Exercise description —
Using the listing below, set down each line from the line containing "Task: Click the Windows / Mac 移行者向け tagline" through the line containing "Given: Click the red Lexi.gg logo button", both ends included, exactly and with nothing added.

Record set —
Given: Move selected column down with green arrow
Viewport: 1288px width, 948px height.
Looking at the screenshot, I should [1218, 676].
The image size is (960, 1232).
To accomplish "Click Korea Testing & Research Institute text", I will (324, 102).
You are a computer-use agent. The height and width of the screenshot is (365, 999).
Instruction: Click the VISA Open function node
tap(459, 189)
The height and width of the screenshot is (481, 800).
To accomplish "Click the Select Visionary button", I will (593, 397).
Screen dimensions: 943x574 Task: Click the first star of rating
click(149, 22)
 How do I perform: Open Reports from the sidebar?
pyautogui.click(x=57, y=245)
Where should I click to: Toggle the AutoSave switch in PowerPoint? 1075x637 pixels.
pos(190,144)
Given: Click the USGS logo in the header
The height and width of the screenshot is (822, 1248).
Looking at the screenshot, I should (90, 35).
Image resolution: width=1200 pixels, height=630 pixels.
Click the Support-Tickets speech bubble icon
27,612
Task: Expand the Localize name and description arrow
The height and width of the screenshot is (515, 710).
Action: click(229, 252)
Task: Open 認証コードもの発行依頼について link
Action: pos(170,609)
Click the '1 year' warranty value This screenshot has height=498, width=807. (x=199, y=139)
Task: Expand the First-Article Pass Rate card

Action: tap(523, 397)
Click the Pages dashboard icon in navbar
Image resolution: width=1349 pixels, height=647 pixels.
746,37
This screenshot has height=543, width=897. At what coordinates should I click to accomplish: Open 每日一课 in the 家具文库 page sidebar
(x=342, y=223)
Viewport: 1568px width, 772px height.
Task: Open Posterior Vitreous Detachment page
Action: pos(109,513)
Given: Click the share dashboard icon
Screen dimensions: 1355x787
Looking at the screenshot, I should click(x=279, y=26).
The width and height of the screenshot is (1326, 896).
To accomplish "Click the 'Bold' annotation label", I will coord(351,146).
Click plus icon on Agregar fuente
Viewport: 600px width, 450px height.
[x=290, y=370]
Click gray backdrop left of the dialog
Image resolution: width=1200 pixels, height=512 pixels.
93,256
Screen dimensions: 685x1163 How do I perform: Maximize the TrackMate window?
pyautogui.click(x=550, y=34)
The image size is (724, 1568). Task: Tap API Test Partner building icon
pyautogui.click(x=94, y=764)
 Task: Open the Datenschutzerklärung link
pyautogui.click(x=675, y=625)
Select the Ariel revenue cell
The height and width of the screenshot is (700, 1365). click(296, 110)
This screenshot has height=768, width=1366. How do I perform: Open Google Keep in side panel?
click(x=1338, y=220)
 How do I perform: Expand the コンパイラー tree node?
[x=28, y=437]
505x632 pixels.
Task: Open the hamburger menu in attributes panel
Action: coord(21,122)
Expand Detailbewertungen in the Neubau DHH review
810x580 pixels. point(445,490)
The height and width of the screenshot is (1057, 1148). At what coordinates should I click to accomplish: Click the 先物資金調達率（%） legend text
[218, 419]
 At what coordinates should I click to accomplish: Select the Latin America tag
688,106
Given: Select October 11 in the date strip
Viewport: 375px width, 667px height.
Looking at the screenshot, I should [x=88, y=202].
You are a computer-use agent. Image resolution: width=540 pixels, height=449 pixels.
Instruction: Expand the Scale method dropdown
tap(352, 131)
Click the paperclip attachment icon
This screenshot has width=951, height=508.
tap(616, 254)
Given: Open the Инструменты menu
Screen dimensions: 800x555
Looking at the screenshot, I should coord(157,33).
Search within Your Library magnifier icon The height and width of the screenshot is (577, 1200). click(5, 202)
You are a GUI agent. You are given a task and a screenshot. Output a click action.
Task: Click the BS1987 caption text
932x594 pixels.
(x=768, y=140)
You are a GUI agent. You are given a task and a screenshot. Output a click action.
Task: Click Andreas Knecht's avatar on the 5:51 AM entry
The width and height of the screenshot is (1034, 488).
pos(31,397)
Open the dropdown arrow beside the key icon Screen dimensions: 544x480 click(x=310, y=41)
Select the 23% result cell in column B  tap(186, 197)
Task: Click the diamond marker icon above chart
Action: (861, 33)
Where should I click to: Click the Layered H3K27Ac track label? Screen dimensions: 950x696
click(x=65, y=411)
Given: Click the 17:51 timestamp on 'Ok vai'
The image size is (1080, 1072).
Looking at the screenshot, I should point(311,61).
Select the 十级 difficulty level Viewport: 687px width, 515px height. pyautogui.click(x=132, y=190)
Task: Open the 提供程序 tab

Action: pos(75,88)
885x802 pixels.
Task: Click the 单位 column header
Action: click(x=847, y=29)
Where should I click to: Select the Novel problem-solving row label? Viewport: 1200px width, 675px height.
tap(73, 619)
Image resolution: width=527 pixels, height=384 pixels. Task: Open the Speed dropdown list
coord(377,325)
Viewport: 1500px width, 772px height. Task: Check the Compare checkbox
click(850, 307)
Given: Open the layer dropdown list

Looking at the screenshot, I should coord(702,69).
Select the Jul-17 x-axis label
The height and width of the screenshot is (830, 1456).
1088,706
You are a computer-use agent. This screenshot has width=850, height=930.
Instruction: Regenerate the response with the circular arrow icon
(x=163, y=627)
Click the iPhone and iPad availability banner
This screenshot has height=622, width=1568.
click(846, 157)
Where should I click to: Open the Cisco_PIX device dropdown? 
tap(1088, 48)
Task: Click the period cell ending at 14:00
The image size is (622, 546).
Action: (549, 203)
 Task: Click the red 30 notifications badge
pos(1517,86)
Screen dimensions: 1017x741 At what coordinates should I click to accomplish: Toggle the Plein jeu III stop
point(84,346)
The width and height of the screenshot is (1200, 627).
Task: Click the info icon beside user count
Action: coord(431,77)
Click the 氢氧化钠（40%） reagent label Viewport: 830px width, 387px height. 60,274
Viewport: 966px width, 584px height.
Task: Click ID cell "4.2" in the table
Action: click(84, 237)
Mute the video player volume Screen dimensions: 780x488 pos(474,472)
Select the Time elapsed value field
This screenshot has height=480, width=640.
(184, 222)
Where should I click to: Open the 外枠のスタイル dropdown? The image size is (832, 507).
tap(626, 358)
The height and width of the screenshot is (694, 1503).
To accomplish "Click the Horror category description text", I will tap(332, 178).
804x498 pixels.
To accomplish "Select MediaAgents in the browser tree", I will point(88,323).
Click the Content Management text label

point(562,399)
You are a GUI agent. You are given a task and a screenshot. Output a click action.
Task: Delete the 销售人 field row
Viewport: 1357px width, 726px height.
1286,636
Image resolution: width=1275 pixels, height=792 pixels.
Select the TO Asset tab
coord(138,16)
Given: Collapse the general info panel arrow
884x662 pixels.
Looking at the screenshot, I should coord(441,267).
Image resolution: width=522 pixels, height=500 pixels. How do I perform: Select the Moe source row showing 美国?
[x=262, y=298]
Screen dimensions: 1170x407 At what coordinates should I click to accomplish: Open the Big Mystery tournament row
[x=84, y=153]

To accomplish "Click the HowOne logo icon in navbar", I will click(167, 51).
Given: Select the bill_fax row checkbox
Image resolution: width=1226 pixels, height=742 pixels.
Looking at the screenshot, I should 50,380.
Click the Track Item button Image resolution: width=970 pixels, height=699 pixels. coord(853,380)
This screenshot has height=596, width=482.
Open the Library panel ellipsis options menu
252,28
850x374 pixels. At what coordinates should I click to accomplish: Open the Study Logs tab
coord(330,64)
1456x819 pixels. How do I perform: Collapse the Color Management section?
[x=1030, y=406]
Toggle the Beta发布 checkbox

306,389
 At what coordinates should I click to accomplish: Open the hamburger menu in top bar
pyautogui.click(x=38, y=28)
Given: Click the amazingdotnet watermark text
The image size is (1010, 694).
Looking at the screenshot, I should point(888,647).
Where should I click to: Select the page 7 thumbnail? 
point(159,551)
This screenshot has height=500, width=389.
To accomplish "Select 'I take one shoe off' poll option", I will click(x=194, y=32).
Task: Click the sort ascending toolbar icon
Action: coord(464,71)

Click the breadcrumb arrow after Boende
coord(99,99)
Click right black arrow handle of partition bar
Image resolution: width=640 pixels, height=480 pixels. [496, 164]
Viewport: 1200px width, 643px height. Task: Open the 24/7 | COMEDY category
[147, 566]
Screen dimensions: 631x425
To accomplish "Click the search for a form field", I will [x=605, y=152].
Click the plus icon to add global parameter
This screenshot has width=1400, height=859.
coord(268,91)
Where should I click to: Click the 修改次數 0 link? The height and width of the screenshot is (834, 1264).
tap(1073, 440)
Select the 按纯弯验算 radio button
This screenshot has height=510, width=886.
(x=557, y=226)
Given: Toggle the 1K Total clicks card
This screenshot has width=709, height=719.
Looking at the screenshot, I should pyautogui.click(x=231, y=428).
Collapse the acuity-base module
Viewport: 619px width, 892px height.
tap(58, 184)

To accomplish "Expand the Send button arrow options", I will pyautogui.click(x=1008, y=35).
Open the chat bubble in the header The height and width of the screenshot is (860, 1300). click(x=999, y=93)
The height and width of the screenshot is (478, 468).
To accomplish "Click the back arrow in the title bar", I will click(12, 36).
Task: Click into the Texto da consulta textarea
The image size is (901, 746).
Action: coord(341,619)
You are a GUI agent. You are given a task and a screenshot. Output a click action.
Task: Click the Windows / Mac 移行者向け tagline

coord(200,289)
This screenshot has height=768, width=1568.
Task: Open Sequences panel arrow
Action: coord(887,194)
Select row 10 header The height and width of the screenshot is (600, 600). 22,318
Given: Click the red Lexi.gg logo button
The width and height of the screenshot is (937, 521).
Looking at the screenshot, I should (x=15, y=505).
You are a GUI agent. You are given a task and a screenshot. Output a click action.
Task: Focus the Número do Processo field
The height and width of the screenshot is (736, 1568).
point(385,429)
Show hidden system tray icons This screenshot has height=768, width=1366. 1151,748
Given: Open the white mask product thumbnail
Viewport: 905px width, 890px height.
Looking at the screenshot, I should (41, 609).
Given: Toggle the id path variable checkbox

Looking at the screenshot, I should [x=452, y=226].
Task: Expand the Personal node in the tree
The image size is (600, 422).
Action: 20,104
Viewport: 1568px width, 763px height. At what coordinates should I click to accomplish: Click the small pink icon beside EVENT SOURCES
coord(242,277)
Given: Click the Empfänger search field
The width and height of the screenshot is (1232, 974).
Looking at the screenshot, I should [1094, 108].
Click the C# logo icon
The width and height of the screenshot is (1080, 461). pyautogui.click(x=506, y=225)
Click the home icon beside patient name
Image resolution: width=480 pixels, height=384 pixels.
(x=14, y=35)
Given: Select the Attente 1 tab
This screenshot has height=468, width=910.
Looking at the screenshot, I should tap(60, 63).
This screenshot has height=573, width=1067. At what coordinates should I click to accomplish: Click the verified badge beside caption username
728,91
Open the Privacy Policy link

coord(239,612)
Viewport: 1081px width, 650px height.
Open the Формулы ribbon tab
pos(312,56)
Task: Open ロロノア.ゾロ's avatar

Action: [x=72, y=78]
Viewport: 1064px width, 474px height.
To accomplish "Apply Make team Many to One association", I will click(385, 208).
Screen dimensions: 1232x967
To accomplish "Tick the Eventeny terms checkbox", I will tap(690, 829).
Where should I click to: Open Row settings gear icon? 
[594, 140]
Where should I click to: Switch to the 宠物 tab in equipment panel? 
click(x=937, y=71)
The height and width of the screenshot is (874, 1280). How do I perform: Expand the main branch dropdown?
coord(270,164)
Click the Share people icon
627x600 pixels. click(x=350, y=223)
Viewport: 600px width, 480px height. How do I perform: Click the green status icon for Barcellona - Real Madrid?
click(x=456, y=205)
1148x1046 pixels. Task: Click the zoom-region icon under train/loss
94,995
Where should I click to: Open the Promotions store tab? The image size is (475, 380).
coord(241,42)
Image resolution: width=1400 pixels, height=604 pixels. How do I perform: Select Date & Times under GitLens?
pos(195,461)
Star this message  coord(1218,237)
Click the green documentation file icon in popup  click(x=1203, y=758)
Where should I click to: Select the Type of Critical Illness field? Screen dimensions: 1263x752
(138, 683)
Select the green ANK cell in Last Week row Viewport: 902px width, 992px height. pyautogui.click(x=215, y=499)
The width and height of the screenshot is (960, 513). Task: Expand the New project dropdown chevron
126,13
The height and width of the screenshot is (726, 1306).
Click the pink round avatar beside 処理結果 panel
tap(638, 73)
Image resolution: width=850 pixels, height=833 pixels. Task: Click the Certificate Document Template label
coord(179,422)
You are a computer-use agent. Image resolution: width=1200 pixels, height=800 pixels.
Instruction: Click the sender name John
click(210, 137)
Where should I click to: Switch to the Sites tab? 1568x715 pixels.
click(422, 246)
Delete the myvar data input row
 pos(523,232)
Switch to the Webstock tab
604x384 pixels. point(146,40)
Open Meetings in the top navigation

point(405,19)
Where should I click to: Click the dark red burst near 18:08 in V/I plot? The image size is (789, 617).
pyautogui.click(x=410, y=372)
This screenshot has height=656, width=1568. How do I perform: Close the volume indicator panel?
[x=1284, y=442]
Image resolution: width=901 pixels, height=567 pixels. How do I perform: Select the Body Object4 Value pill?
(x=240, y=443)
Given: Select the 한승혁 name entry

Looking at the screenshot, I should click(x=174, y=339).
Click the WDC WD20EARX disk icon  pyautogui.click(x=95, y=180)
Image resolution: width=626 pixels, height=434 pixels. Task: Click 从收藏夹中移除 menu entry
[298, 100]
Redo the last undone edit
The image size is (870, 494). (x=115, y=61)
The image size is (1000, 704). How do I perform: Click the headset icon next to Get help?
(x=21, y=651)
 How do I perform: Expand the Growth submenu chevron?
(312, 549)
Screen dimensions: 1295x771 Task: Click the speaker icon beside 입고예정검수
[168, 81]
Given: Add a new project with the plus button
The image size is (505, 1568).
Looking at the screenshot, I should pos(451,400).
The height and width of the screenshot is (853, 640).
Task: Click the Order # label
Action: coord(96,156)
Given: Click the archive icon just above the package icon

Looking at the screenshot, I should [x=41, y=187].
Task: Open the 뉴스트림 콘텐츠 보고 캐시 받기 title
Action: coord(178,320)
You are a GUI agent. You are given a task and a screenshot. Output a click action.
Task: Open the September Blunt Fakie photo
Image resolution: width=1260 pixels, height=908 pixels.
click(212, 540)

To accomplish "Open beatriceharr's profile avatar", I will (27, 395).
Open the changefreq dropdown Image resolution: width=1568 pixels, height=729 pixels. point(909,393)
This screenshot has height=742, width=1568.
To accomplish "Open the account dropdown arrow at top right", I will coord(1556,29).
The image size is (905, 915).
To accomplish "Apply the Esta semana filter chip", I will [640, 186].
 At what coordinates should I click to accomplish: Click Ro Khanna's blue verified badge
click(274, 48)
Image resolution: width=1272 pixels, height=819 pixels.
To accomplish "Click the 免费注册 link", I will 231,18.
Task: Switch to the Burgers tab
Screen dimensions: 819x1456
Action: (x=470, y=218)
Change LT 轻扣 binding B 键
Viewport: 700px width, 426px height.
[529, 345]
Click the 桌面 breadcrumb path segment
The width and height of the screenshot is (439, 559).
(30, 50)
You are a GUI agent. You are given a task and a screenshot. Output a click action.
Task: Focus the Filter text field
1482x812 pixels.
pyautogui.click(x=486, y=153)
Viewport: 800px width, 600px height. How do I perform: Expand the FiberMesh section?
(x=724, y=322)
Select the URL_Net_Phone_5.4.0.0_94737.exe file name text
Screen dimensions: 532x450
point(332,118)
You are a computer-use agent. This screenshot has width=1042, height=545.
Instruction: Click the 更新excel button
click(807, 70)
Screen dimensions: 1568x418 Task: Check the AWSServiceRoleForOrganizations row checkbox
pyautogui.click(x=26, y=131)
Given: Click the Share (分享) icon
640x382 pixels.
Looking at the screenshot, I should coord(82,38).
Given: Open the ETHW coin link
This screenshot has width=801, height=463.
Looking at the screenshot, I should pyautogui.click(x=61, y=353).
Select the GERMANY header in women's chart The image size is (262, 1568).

Solution —
Task: Click the Windows / Mac 移行者向け tagline

coord(200,289)
This screenshot has height=768, width=1568.
Task: Open Sequences panel arrow
Action: coord(887,194)
Select row 10 header The height and width of the screenshot is (600, 600). 22,318
Given: Click the red Lexi.gg logo button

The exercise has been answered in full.